--- Soal Latihan ---
Tampilkan ulang seluruh catatan di bawah ini tanpa mengubah satu baris pun.

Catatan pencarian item
____

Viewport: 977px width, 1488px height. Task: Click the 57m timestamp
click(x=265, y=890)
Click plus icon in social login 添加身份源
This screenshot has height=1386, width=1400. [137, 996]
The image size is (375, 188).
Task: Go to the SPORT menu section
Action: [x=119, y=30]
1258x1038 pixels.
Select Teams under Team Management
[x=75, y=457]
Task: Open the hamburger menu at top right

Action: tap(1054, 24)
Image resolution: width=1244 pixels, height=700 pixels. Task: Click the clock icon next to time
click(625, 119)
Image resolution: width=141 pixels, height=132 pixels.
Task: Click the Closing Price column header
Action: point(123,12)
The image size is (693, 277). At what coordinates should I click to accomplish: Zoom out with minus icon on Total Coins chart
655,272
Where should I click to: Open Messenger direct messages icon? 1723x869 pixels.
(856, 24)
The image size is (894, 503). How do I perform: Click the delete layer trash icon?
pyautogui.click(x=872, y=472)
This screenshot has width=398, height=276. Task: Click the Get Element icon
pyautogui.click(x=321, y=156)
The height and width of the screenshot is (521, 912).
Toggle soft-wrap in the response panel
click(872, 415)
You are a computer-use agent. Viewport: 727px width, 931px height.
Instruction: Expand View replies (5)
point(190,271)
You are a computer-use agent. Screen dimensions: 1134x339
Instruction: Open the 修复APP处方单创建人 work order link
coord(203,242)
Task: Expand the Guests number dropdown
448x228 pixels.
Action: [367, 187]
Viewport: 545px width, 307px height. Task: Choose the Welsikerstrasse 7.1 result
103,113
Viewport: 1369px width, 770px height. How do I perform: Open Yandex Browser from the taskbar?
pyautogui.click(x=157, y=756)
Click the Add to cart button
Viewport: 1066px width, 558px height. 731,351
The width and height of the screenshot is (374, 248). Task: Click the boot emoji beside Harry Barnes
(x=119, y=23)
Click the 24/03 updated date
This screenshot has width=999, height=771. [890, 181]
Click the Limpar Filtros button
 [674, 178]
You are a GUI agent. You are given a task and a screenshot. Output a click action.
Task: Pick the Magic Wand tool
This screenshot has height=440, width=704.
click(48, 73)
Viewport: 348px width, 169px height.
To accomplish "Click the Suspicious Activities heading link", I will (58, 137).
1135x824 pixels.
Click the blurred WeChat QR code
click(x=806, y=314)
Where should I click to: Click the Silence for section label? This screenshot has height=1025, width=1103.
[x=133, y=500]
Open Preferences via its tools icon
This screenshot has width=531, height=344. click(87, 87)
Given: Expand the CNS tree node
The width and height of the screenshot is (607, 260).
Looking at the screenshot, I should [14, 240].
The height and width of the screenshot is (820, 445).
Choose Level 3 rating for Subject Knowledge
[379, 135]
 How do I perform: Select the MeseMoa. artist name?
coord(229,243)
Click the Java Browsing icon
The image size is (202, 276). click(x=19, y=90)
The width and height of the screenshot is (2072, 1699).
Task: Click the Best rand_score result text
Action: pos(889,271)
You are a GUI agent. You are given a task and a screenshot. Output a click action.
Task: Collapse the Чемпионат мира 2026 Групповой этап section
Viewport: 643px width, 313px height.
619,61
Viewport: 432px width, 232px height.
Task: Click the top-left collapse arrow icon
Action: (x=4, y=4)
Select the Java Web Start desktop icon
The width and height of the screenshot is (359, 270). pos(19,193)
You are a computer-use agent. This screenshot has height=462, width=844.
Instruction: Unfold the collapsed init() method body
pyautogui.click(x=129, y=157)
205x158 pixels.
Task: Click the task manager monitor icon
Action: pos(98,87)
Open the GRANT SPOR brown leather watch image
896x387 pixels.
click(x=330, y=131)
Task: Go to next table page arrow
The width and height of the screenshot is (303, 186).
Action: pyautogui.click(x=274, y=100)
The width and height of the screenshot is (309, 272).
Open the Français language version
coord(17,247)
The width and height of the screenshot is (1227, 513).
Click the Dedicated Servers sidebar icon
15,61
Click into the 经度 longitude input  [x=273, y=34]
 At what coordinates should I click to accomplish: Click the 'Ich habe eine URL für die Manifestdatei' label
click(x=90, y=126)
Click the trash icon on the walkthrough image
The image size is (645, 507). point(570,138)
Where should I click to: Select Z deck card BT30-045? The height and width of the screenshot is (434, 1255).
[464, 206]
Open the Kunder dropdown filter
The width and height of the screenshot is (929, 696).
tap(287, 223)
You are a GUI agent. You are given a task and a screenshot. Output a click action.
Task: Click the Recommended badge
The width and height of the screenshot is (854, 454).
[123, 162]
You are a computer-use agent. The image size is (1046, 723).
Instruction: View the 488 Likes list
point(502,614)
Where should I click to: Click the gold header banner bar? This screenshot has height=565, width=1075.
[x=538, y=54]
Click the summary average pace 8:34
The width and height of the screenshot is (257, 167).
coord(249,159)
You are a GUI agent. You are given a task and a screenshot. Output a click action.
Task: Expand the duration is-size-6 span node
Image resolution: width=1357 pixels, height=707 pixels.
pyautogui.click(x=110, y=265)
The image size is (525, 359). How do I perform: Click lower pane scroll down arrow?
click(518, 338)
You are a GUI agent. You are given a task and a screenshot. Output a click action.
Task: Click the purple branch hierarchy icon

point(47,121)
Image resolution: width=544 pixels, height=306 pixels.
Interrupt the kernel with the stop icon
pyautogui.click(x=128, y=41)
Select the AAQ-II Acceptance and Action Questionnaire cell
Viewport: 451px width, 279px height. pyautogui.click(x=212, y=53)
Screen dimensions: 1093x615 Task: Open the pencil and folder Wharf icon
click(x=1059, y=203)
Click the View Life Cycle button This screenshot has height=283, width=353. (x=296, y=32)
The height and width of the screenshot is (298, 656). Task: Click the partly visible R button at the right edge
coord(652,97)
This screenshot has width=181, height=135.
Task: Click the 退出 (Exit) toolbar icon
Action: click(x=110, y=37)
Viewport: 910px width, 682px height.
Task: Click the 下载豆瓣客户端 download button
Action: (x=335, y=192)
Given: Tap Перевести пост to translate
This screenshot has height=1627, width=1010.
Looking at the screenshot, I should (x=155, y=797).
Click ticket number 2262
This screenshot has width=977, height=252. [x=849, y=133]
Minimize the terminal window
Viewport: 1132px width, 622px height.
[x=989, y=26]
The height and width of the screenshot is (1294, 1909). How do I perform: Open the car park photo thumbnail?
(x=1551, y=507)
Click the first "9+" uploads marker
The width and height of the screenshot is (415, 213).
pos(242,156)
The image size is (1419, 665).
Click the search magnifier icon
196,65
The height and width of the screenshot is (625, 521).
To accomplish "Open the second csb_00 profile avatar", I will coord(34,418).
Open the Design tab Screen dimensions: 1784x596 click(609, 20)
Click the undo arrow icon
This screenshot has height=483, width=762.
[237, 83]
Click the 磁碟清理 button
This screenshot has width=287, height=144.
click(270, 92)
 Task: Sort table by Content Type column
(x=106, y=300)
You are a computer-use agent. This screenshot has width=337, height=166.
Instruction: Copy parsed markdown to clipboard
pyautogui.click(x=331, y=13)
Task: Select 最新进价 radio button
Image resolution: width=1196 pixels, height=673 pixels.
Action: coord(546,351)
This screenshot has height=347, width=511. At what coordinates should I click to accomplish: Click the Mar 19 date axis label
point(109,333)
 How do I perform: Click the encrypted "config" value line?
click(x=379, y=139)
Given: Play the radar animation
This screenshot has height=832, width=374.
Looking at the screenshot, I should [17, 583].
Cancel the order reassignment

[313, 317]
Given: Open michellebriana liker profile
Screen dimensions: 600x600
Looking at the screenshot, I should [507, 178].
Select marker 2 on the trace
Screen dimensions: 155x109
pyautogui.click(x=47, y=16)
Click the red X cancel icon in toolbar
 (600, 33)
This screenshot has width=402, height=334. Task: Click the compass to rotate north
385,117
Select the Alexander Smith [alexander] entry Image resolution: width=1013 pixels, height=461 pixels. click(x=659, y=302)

____

--- Jawaban Tugas Ini ---
Viewport: 977px width, 1488px height. Task: Click the 57m timestamp
click(x=265, y=890)
Click plus icon in social login 添加身份源
This screenshot has height=1386, width=1400. [137, 996]
The image size is (375, 188).
Task: Go to the SPORT menu section
Action: [x=119, y=30]
1258x1038 pixels.
Select Teams under Team Management
[x=75, y=457]
Task: Open the hamburger menu at top right

Action: tap(1054, 24)
Image resolution: width=1244 pixels, height=700 pixels. Task: Click the clock icon next to time
click(625, 119)
Image resolution: width=141 pixels, height=132 pixels.
Task: Click the Closing Price column header
Action: point(123,12)
The image size is (693, 277). At what coordinates should I click to accomplish: Zoom out with minus icon on Total Coins chart
655,272
Where should I click to: Open Messenger direct messages icon? 1723x869 pixels.
(856, 24)
The image size is (894, 503). How do I perform: Click the delete layer trash icon?
pyautogui.click(x=872, y=472)
This screenshot has width=398, height=276. Task: Click the Get Element icon
pyautogui.click(x=321, y=156)
The height and width of the screenshot is (521, 912).
Toggle soft-wrap in the response panel
click(872, 415)
You are a computer-use agent. Viewport: 727px width, 931px height.
Instruction: Expand View replies (5)
point(190,271)
You are a computer-use agent. Screen dimensions: 1134x339
Instruction: Open the 修复APP处方单创建人 work order link
coord(203,242)
Task: Expand the Guests number dropdown
448x228 pixels.
Action: [367, 187]
Viewport: 545px width, 307px height. Task: Choose the Welsikerstrasse 7.1 result
103,113
Viewport: 1369px width, 770px height. How do I perform: Open Yandex Browser from the taskbar?
pyautogui.click(x=157, y=756)
Click the Add to cart button
Viewport: 1066px width, 558px height. 731,351
The width and height of the screenshot is (374, 248). Task: Click the boot emoji beside Harry Barnes
(x=119, y=23)
Click the 24/03 updated date
This screenshot has width=999, height=771. [890, 181]
Click the Limpar Filtros button
 [674, 178]
You are a GUI agent. You are given a task and a screenshot. Output a click action.
Task: Pick the Magic Wand tool
This screenshot has height=440, width=704.
click(48, 73)
Viewport: 348px width, 169px height.
To accomplish "Click the Suspicious Activities heading link", I will (58, 137).
1135x824 pixels.
Click the blurred WeChat QR code
click(x=806, y=314)
Where should I click to: Click the Silence for section label? This screenshot has height=1025, width=1103.
[x=133, y=500]
Open Preferences via its tools icon
This screenshot has width=531, height=344. click(87, 87)
Given: Expand the CNS tree node
The width and height of the screenshot is (607, 260).
Looking at the screenshot, I should [14, 240].
The height and width of the screenshot is (820, 445).
Choose Level 3 rating for Subject Knowledge
[379, 135]
 How do I perform: Select the MeseMoa. artist name?
coord(229,243)
Click the Java Browsing icon
The image size is (202, 276). click(x=19, y=90)
The width and height of the screenshot is (2072, 1699).
Task: Click the Best rand_score result text
Action: pos(889,271)
You are a GUI agent. You are given a task and a screenshot. Output a click action.
Task: Collapse the Чемпионат мира 2026 Групповой этап section
Viewport: 643px width, 313px height.
619,61
Viewport: 432px width, 232px height.
Task: Click the top-left collapse arrow icon
Action: (x=4, y=4)
Select the Java Web Start desktop icon
The width and height of the screenshot is (359, 270). pos(19,193)
You are a computer-use agent. This screenshot has height=462, width=844.
Instruction: Unfold the collapsed init() method body
pyautogui.click(x=129, y=157)
205x158 pixels.
Task: Click the task manager monitor icon
Action: pos(98,87)
Open the GRANT SPOR brown leather watch image
896x387 pixels.
click(x=330, y=131)
Task: Go to next table page arrow
The width and height of the screenshot is (303, 186).
Action: pyautogui.click(x=274, y=100)
The width and height of the screenshot is (309, 272).
Open the Français language version
coord(17,247)
The width and height of the screenshot is (1227, 513).
Click the Dedicated Servers sidebar icon
15,61
Click into the 经度 longitude input  [x=273, y=34]
 At what coordinates should I click to accomplish: Click the 'Ich habe eine URL für die Manifestdatei' label
click(x=90, y=126)
Click the trash icon on the walkthrough image
The image size is (645, 507). point(570,138)
Where should I click to: Select Z deck card BT30-045? The height and width of the screenshot is (434, 1255).
[464, 206]
Open the Kunder dropdown filter
The width and height of the screenshot is (929, 696).
tap(287, 223)
You are a GUI agent. You are given a task and a screenshot. Output a click action.
Task: Click the Recommended badge
The width and height of the screenshot is (854, 454).
[123, 162]
You are a computer-use agent. The image size is (1046, 723).
Instruction: View the 488 Likes list
point(502,614)
Where should I click to: Click the gold header banner bar? This screenshot has height=565, width=1075.
[x=538, y=54]
Click the summary average pace 8:34
The width and height of the screenshot is (257, 167).
coord(249,159)
You are a GUI agent. You are given a task and a screenshot. Output a click action.
Task: Expand the duration is-size-6 span node
Image resolution: width=1357 pixels, height=707 pixels.
pyautogui.click(x=110, y=265)
The image size is (525, 359). How do I perform: Click lower pane scroll down arrow?
click(518, 338)
You are a GUI agent. You are given a task and a screenshot. Output a click action.
Task: Click the purple branch hierarchy icon

point(47,121)
Image resolution: width=544 pixels, height=306 pixels.
Interrupt the kernel with the stop icon
pyautogui.click(x=128, y=41)
Select the AAQ-II Acceptance and Action Questionnaire cell
Viewport: 451px width, 279px height. pyautogui.click(x=212, y=53)
Screen dimensions: 1093x615 Task: Open the pencil and folder Wharf icon
click(x=1059, y=203)
Click the View Life Cycle button This screenshot has height=283, width=353. (x=296, y=32)
The height and width of the screenshot is (298, 656). Task: Click the partly visible R button at the right edge
coord(652,97)
This screenshot has width=181, height=135.
Task: Click the 退出 (Exit) toolbar icon
Action: click(x=110, y=37)
Viewport: 910px width, 682px height.
Task: Click the 下载豆瓣客户端 download button
Action: (x=335, y=192)
Given: Tap Перевести пост to translate
This screenshot has height=1627, width=1010.
Looking at the screenshot, I should (x=155, y=797).
Click ticket number 2262
This screenshot has width=977, height=252. [x=849, y=133]
Minimize the terminal window
Viewport: 1132px width, 622px height.
[x=989, y=26]
The height and width of the screenshot is (1294, 1909). How do I perform: Open the car park photo thumbnail?
(x=1551, y=507)
Click the first "9+" uploads marker
The width and height of the screenshot is (415, 213).
pos(242,156)
The image size is (1419, 665).
Click the search magnifier icon
196,65
The height and width of the screenshot is (625, 521).
To accomplish "Open the second csb_00 profile avatar", I will coord(34,418).
Open the Design tab Screen dimensions: 1784x596 click(609, 20)
Click the undo arrow icon
This screenshot has height=483, width=762.
[237, 83]
Click the 磁碟清理 button
This screenshot has width=287, height=144.
click(270, 92)
 Task: Sort table by Content Type column
(x=106, y=300)
You are a computer-use agent. This screenshot has width=337, height=166.
Instruction: Copy parsed markdown to clipboard
pyautogui.click(x=331, y=13)
Task: Select 最新进价 radio button
Image resolution: width=1196 pixels, height=673 pixels.
Action: coord(546,351)
This screenshot has height=347, width=511. At what coordinates should I click to accomplish: Click the Mar 19 date axis label
point(109,333)
 How do I perform: Click the encrypted "config" value line?
click(x=379, y=139)
Given: Play the radar animation
This screenshot has height=832, width=374.
Looking at the screenshot, I should [17, 583].
Cancel the order reassignment

[313, 317]
Given: Open michellebriana liker profile
Screen dimensions: 600x600
Looking at the screenshot, I should [507, 178].
Select marker 2 on the trace
Screen dimensions: 155x109
pyautogui.click(x=47, y=16)
Click the red X cancel icon in toolbar
 (600, 33)
This screenshot has width=402, height=334. Task: Click the compass to rotate north
385,117
Select the Alexander Smith [alexander] entry Image resolution: width=1013 pixels, height=461 pixels. click(x=659, y=302)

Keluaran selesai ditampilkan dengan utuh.